Making images, to Krijno, means collecting a vast array of objects – found on the streets, at dumps and in skips – and bringing them back to his studio to work with. He might paint, add clay, build sculptures out of them, and then photograph the results outside under the harsh African sunshine. It takes an impressive amalgamation of physical debris to mirror the digital debris Krijno seeks to offset.
“A lot of the work is very sculptural, and the physical act of making it is very important. I tend to make things quite hard for myself: I’ll be standing there, balancing things on top of each other, and they’ll fall over – and I might not have gotten a great one, but then a better one comes out of that.”
Nonetheless, Krijno is not of the opinion that his viewer need understand the process behind his painstakingly produced shots in order to enjoy them. In fact, he doesn’t think they should know much at all. “If people knew too much about what they're looking at, a lot of the magic would leave the work. The mystery of scale is quite important."
This, his vibrant, dynamic practice suggests, is the future of the photographic collage – it’s physically and digitally demanding, but it is also absorbing enough to disappear into entirely. “You should be constantly guessing,” he says. “It's about moods, rather than concrete ideas – about how it makes you feel.”
For New York-based Korean artist Ina Jang, photographs and sketches are similarly emotive; they provide a means by which to communicate when none of her three languages – Korean, Japanese and English – will suffice. Her journals are peppered with drawings and snapshots which bridge these gaps, she explains, and she has drawn on their potential to overcome linguistic barriers in her artwork, too.
Radiator Theatre is the most recent manifestation of this technique. Painting small three-dimensional sets, Jang discarded her customary way of working in favour of cutting out shapes instinctively. In this environment, each one seemed to assume a character – an idea that’s easy to identify in the resulting photographs.

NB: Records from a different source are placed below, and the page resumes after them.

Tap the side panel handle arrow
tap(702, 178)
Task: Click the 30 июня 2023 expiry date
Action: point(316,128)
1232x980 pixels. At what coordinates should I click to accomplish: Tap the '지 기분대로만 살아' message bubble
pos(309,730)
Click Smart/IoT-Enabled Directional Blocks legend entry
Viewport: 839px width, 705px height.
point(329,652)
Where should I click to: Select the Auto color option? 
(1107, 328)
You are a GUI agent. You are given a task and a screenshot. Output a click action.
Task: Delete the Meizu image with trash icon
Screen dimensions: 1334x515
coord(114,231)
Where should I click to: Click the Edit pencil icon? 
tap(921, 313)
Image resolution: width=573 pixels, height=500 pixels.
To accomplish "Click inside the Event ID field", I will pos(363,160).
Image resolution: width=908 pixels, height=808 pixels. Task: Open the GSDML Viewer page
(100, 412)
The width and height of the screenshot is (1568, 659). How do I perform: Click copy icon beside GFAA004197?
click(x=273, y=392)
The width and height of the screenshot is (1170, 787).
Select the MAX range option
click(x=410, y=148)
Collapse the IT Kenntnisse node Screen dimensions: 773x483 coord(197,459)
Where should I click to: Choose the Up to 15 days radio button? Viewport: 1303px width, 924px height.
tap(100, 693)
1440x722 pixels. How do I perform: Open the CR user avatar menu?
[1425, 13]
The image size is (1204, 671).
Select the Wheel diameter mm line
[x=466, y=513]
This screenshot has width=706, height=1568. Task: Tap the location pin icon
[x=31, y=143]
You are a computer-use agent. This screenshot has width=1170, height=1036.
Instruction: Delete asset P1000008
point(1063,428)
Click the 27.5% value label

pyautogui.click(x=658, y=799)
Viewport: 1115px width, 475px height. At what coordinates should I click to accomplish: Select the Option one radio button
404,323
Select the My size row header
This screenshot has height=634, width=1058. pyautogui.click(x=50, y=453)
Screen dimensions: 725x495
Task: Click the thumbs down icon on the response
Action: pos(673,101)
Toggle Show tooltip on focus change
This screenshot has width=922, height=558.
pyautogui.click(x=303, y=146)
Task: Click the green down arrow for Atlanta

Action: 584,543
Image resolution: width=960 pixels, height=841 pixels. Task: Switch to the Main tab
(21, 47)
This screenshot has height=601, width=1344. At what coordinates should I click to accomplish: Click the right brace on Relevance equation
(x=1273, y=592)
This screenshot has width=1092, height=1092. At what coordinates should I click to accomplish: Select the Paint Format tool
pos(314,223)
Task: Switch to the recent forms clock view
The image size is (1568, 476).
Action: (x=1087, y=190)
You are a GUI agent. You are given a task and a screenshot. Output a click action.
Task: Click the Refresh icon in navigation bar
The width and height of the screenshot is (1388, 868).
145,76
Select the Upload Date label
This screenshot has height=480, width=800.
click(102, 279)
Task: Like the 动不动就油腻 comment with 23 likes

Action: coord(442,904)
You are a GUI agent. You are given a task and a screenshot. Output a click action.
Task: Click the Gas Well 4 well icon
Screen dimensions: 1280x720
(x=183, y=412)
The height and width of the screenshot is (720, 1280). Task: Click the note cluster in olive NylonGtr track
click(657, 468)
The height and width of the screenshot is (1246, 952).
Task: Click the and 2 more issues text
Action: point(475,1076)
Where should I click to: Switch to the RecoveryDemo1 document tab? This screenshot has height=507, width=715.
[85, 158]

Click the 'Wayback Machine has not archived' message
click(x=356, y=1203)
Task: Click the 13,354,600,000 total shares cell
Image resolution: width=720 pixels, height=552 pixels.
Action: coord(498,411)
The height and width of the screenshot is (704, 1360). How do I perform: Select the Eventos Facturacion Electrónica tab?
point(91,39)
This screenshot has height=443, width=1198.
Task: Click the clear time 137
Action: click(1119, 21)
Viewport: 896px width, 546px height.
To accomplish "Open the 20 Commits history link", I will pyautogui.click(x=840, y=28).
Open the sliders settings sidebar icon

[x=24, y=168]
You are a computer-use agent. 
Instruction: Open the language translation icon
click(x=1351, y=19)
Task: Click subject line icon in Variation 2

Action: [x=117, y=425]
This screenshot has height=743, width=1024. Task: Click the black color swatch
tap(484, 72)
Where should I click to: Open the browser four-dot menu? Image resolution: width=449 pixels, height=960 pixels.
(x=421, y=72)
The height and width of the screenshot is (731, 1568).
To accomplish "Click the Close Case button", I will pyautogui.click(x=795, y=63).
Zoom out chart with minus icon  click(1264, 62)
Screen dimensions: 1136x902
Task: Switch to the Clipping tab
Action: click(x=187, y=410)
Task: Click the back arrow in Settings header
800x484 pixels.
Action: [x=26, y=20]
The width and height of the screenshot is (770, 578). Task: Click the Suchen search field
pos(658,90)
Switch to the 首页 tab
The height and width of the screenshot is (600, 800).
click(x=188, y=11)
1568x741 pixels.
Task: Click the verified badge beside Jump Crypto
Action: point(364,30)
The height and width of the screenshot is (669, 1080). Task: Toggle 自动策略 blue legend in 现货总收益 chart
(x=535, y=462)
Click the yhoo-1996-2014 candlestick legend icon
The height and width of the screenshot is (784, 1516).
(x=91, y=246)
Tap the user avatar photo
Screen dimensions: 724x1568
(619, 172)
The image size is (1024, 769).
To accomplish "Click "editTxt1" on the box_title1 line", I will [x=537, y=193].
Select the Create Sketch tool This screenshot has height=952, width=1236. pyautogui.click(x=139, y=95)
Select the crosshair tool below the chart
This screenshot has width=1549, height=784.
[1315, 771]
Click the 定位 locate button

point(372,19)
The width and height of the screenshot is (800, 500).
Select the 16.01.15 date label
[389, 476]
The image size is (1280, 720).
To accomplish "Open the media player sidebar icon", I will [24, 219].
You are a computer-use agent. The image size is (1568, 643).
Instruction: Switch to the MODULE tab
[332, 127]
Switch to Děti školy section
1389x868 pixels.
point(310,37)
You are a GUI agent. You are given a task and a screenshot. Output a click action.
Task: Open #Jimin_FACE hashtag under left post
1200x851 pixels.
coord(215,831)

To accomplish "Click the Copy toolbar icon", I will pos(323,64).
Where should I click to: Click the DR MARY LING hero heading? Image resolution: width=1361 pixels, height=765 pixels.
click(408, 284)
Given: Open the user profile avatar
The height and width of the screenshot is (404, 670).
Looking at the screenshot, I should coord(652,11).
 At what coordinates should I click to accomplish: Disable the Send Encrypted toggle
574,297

“The initial set was built on the radiator, because that's the first place I get sunlight in my apartment,” she explains. “As the sun moved I had to move the set around, too. I felt it was like the theatre, and I was throwing a performance” Just as in her diaries, here these cut-out figures communicate ideas without words – they are actors in her own ‘radiator theatre’. Crucially, though, Jang does not think of these works as collage. Rather, they resist traditional categorisation altogether, filled with their own alternative life force.
For artistic duo Tilo & Toni, it’s precisely the tension between images that drives their practice forwards. Their approach is built on a multi-disciplinary foundation. “We use the terms remixing and sampling, rather than collage, but those techniques play a major role in our work,” they explain. “We gather material from high and low culture; from our archives, from the internet – cutting out, painting over, printing glossy images out and folding them, then rephotographing them under strong light or weird industrial light... Out of say 100 of these experiments, we’ll find the one we were looking for.”
This many-layered approach is informed by the world around us. “Images in everyday life rarely stand alone,” they elucidate. “They are usually interconnected. And working with groups of pictures reveals these important relationships.” Moreover, this new approach to collage through photography is a necessary outcome of a digital age. “With the enormous availability and omnipresence of images, coupled with faster and cheaper technology, it is obvious that this is what happens.“ We are at the mercy of the images surrounding us, Tilo & Toni explain – what their work attempts to do it simply to “take account of this state of being”.
It’s a grand aim, certainly, and a vital one in our modern, image-saturated state. And with artists such as these arming us with the tools we need to move forward, we can’t help but revel in the chaos.